:: Task brief ::
Tally the lines below that hold the string "badge", and report the tally by itself.

:: Record extracts ::
|---|
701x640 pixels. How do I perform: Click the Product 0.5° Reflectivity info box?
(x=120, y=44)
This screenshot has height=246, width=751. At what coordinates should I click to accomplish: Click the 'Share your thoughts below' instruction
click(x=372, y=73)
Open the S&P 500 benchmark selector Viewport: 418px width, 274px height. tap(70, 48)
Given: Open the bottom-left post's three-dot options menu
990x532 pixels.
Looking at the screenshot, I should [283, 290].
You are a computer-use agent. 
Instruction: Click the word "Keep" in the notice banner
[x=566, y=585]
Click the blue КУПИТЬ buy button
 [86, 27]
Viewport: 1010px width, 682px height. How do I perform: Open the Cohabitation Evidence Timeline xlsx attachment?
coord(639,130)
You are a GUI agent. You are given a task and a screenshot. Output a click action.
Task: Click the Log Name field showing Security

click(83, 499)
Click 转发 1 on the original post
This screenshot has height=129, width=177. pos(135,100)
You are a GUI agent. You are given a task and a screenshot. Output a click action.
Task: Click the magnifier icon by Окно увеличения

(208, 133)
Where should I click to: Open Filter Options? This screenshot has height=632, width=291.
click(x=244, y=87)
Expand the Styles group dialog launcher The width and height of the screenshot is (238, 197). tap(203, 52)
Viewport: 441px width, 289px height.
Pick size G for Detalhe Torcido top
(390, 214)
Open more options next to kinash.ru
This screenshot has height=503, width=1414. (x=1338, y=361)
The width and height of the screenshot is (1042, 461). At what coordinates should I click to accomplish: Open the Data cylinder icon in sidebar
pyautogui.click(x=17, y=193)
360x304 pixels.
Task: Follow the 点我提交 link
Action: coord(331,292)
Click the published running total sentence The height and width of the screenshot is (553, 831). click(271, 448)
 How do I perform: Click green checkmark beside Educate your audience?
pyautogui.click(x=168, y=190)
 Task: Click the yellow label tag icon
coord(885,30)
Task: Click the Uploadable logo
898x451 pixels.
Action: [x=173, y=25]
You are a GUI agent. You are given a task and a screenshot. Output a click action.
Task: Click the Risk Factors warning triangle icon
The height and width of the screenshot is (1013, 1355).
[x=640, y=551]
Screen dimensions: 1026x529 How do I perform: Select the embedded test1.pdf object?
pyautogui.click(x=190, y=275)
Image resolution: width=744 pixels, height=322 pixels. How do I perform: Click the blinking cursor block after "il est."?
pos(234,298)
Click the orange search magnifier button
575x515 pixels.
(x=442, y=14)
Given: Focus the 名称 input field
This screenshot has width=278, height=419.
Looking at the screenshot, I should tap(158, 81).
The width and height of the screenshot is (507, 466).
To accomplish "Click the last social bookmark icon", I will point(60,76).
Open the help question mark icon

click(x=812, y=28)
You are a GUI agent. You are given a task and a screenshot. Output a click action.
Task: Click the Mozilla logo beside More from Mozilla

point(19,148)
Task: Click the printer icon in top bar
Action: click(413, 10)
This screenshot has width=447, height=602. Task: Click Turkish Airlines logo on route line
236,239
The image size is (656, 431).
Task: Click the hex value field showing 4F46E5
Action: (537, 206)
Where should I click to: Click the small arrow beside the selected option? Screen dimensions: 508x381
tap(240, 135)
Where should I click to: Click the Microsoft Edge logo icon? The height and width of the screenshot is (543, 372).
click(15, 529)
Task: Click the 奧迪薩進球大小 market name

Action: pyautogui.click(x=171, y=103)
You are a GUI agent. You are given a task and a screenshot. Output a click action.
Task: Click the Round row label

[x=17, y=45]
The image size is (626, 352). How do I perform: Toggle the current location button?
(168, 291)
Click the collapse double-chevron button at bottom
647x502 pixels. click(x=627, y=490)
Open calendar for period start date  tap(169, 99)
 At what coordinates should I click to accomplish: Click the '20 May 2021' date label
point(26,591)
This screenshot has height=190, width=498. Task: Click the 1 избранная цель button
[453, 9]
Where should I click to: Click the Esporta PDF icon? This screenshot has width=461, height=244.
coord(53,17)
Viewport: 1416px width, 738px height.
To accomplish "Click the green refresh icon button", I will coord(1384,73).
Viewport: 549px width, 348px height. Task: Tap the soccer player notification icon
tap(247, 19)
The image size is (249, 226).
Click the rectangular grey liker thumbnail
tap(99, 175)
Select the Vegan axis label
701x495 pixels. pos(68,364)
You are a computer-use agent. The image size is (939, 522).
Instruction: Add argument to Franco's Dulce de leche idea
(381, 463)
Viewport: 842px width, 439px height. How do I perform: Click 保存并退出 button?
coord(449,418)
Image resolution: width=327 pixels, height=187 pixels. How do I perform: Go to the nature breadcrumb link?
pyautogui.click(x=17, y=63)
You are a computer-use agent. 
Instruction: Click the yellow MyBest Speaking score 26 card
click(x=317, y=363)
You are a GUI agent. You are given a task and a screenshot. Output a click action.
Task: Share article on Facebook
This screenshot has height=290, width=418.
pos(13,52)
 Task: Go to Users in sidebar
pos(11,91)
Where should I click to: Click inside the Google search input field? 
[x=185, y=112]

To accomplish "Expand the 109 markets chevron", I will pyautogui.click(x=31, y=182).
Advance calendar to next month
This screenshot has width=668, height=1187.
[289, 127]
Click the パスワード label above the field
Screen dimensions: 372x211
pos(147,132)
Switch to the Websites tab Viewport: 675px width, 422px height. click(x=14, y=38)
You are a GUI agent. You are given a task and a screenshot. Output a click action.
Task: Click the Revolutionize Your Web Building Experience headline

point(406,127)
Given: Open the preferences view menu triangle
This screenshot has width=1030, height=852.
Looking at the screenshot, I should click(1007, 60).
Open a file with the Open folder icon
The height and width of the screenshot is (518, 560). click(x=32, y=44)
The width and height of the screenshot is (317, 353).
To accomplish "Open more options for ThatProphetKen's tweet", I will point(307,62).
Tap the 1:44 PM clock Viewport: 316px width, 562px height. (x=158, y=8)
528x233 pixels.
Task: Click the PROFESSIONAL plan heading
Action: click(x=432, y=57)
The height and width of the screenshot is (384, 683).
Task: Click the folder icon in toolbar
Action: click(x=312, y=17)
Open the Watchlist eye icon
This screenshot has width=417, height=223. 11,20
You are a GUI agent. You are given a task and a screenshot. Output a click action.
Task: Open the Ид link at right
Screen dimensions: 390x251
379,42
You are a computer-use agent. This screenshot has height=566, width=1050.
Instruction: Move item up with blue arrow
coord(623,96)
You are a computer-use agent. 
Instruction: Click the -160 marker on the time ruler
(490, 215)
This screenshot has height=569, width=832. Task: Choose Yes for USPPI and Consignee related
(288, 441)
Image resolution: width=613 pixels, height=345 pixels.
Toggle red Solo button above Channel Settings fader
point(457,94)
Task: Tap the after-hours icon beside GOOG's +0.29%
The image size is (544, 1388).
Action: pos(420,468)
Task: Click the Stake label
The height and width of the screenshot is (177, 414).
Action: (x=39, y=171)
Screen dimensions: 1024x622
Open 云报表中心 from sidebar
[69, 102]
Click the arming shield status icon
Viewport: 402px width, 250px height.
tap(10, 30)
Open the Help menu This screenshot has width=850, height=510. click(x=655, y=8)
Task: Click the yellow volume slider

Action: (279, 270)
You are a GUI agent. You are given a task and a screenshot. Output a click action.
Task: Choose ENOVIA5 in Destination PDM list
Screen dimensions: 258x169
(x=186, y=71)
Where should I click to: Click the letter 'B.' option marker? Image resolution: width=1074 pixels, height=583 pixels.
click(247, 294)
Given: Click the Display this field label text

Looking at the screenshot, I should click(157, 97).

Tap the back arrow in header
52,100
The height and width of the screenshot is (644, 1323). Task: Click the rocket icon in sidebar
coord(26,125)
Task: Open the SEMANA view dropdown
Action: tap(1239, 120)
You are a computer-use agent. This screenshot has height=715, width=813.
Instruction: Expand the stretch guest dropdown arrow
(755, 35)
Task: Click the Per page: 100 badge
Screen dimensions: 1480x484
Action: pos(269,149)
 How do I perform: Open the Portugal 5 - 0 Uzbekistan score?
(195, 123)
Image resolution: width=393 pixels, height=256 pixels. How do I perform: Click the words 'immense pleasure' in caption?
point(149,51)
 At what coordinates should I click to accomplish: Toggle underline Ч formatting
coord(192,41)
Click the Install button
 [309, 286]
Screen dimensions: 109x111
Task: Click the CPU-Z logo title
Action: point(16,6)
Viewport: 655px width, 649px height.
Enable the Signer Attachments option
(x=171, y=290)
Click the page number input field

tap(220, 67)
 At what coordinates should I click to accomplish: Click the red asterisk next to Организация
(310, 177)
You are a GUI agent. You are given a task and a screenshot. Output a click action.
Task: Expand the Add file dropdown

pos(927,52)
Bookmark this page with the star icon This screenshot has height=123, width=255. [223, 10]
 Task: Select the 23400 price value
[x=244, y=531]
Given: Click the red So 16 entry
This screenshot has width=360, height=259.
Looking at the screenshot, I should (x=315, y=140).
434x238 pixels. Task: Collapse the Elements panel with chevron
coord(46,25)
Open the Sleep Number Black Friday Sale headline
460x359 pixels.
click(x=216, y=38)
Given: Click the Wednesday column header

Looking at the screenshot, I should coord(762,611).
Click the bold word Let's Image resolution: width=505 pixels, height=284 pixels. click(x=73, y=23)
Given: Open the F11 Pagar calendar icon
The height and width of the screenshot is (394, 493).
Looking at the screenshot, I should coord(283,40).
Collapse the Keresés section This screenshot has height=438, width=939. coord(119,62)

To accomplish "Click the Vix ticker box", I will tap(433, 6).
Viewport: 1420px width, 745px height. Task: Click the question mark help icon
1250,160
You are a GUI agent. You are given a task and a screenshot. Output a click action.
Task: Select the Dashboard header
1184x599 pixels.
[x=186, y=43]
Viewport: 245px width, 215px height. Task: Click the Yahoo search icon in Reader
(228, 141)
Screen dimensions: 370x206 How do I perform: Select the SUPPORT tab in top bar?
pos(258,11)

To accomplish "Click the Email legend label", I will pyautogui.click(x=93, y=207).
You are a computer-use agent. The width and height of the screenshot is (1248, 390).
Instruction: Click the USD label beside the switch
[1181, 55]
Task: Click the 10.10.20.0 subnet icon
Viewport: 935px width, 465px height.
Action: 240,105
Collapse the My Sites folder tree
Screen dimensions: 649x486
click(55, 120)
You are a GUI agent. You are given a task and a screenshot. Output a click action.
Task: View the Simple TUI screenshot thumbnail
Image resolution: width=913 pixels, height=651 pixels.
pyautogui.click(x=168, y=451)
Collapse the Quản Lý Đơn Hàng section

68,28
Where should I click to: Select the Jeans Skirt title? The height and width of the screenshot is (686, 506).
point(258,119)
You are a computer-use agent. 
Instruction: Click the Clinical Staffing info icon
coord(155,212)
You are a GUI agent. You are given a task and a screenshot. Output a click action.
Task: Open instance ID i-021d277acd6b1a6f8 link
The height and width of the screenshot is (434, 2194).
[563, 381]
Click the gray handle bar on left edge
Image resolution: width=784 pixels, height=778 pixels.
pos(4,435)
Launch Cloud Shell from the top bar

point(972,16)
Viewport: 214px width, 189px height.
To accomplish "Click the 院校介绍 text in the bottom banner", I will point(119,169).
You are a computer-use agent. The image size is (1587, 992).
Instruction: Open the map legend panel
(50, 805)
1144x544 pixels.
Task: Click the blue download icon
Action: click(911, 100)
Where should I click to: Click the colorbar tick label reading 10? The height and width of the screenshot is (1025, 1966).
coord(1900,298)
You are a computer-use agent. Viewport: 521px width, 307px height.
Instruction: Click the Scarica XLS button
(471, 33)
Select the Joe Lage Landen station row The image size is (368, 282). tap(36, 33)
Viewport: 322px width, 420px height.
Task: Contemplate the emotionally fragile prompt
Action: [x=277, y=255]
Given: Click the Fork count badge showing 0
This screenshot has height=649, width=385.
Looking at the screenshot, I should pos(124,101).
|---|
:: Response box ::
2